0=v0^2 +2(-9.8m/s^2)(500m)
0=u^2-19.6+1000
0=u+980.4
0-980.4=v0^2
V0^2=-980.4m/s
V^2 = Vo^2 + 2g*h.
V = 0, g = -9.8 m/s^2, h = 500 m.
Vo = ?.
@Nataizya, why did you add 1000
-->0=u^2-19.6+1000
instead of multiplying?
--->0=u^2-(19.6*1000)
To find the initial velocity of the bullet, we can use the kinematic equation for motion in the vertical direction:
vf^2 = vi^2 + 2aΔy
Where:
vf - final velocity (0 m/s when reaching maximum height)
vi - initial velocity (what we need to find)
a - acceleration due to gravity (9.8 m/s^2)

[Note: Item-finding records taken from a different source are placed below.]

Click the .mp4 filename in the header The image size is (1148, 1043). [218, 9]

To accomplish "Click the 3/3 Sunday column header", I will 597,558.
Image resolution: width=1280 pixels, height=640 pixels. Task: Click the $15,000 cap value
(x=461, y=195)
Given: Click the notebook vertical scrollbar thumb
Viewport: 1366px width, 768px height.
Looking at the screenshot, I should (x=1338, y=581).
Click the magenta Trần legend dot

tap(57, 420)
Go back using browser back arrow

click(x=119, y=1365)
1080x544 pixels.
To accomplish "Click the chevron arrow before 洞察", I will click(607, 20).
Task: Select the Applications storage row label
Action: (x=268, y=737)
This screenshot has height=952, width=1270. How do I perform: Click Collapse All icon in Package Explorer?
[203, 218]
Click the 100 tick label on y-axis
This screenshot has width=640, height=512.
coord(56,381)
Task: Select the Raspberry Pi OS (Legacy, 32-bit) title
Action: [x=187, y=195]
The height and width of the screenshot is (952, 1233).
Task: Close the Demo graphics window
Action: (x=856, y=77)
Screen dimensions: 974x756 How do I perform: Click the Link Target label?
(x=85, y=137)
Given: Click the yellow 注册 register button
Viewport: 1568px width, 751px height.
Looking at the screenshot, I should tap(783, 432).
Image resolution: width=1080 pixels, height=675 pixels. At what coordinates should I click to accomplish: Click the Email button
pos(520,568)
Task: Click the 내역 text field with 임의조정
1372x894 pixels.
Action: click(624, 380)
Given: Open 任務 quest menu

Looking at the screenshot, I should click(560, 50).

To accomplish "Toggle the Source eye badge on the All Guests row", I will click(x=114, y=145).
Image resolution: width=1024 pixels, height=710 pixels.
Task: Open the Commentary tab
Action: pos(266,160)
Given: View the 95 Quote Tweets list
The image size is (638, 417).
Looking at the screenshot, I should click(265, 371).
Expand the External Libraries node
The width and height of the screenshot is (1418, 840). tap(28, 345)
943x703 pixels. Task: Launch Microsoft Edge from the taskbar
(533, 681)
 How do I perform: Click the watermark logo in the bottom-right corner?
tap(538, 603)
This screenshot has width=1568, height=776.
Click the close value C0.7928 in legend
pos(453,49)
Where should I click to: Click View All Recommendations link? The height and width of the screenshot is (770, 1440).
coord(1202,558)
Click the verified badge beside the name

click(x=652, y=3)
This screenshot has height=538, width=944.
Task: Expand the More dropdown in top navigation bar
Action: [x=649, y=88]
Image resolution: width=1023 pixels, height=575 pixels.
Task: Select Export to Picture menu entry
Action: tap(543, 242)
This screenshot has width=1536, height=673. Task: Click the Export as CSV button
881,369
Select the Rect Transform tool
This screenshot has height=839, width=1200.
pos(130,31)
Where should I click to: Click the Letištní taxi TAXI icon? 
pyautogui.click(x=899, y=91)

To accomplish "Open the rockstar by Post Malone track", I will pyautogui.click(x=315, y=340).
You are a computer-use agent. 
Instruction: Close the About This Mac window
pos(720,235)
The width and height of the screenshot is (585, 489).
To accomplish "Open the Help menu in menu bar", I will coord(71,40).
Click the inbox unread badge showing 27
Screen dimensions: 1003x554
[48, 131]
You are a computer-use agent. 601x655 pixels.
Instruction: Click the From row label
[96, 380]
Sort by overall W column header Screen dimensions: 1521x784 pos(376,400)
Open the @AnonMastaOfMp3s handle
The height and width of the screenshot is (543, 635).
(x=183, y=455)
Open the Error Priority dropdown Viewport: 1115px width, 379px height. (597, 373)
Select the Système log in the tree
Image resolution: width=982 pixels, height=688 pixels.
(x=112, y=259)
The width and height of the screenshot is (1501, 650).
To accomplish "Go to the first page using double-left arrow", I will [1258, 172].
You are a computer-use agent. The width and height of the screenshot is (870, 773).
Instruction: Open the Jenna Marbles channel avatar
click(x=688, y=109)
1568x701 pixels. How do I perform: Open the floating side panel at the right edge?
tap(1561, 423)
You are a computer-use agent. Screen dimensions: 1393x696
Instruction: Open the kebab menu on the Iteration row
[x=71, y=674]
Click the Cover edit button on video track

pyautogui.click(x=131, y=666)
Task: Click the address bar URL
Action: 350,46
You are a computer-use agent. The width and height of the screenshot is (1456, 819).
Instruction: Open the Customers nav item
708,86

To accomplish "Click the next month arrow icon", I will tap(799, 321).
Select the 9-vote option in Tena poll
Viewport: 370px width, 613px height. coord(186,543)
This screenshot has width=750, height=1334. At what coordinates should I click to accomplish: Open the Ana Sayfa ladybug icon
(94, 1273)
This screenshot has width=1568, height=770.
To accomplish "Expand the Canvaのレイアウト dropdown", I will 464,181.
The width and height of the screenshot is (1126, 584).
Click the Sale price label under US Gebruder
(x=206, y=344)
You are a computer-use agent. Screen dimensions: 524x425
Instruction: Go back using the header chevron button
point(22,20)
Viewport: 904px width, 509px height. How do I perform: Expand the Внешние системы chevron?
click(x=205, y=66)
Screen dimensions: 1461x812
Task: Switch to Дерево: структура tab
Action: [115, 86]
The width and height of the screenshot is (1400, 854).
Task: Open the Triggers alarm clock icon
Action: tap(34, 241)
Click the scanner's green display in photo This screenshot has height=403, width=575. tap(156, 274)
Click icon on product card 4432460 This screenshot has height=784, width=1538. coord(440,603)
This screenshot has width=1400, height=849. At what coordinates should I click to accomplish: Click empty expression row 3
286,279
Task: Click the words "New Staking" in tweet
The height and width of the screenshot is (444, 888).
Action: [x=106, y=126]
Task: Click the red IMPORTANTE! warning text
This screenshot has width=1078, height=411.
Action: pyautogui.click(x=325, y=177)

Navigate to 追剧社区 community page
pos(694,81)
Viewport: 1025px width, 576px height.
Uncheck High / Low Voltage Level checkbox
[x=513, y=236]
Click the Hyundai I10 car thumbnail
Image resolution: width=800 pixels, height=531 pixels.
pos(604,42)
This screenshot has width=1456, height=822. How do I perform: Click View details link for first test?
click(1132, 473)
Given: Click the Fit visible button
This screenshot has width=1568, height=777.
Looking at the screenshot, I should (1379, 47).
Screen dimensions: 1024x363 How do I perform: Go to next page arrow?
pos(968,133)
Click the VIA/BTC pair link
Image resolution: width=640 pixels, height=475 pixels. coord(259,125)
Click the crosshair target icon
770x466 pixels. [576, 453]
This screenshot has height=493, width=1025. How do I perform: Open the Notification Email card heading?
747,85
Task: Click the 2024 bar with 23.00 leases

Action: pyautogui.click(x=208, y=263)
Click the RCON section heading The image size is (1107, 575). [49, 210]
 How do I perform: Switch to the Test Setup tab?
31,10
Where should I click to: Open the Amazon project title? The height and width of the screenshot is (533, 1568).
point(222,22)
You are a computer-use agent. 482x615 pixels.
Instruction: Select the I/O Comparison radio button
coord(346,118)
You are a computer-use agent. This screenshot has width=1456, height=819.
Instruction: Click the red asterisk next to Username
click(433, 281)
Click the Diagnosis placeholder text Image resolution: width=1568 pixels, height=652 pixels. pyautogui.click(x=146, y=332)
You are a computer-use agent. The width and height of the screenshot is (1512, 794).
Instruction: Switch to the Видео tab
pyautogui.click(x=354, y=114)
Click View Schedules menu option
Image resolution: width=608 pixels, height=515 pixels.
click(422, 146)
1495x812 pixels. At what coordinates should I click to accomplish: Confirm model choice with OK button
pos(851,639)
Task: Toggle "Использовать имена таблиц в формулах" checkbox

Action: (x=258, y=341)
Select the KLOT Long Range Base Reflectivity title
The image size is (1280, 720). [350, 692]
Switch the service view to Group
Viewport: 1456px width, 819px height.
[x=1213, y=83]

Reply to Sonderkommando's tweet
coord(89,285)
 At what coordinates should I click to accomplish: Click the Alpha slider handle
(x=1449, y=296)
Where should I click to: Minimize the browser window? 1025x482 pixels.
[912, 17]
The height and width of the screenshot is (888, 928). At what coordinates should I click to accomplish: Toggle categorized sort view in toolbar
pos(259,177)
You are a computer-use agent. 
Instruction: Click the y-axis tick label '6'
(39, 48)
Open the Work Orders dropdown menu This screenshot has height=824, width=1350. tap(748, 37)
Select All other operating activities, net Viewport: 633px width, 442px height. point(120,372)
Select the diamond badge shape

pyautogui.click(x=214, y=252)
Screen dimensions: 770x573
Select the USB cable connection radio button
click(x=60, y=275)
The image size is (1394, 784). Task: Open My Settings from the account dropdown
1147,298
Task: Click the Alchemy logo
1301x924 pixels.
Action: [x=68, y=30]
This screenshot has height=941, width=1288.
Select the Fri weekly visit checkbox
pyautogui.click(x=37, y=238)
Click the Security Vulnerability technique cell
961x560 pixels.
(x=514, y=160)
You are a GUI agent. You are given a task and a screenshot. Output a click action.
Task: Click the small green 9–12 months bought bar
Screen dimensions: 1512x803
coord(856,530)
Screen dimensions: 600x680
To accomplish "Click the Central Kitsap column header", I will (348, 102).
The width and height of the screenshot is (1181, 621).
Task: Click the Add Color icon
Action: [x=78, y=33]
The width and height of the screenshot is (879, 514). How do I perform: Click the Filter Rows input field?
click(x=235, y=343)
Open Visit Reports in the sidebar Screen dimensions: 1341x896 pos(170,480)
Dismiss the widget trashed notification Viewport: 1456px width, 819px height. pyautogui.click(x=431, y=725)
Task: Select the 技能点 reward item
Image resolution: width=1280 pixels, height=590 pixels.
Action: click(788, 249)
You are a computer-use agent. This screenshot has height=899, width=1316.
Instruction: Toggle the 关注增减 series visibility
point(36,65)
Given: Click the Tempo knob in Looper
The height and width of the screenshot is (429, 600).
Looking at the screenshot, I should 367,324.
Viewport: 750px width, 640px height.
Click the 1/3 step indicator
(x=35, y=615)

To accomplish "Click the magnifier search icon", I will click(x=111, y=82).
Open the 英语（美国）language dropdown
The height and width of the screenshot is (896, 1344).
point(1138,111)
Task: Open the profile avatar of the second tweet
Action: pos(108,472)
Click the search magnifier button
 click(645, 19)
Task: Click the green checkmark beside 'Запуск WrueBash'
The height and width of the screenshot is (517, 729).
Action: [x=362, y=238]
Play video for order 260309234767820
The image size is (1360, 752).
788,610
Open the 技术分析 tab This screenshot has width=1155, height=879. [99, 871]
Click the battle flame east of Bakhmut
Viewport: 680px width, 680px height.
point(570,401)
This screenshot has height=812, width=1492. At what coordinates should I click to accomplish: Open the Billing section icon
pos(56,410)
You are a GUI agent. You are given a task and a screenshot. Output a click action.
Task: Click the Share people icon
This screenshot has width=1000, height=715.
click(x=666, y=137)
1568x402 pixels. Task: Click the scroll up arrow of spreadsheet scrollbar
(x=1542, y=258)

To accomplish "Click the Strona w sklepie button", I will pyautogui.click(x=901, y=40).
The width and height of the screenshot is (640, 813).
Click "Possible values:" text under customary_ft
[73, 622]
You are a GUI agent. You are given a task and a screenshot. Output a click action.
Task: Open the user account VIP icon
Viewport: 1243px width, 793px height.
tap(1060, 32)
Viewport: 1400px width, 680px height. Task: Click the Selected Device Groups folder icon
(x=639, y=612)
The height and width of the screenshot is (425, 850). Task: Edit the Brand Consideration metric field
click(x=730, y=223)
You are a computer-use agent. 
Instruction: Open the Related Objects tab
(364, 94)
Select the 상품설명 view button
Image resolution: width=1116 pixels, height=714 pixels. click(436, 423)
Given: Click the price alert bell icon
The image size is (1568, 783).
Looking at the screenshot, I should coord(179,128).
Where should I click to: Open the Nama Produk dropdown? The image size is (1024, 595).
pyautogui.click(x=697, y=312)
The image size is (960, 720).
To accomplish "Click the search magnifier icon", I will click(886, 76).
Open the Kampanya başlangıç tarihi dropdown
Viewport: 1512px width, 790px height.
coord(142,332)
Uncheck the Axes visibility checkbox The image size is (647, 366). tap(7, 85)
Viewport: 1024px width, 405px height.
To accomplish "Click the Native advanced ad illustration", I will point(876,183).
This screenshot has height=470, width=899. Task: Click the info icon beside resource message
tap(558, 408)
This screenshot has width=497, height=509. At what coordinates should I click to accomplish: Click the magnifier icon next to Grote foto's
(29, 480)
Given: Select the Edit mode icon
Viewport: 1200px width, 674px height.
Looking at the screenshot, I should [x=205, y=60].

Δy - change in position (500 m upwards)
Since the bullet reaches its maximum height and then falls back down, we know that its final velocity is zero (vf = 0 m/s). Plugging in the known values into the equation, we have:
0 = vi^2 + 2(9.8 m/s^2)(500 m)
Simplifying the equation:
0 = vi^2 + 9800 m^2/s^2
Rearranging the equation to solve for vi:
vi^2 = -9800 m^2/s^2
Taking the square root of both sides:
vi = √(-9800 m^2/s^2)
The square root of a negative value is imaginary, which means there is no real solution for the initial velocity of the bullet. Therefore, we cannot determine the initial velocity with just the given information.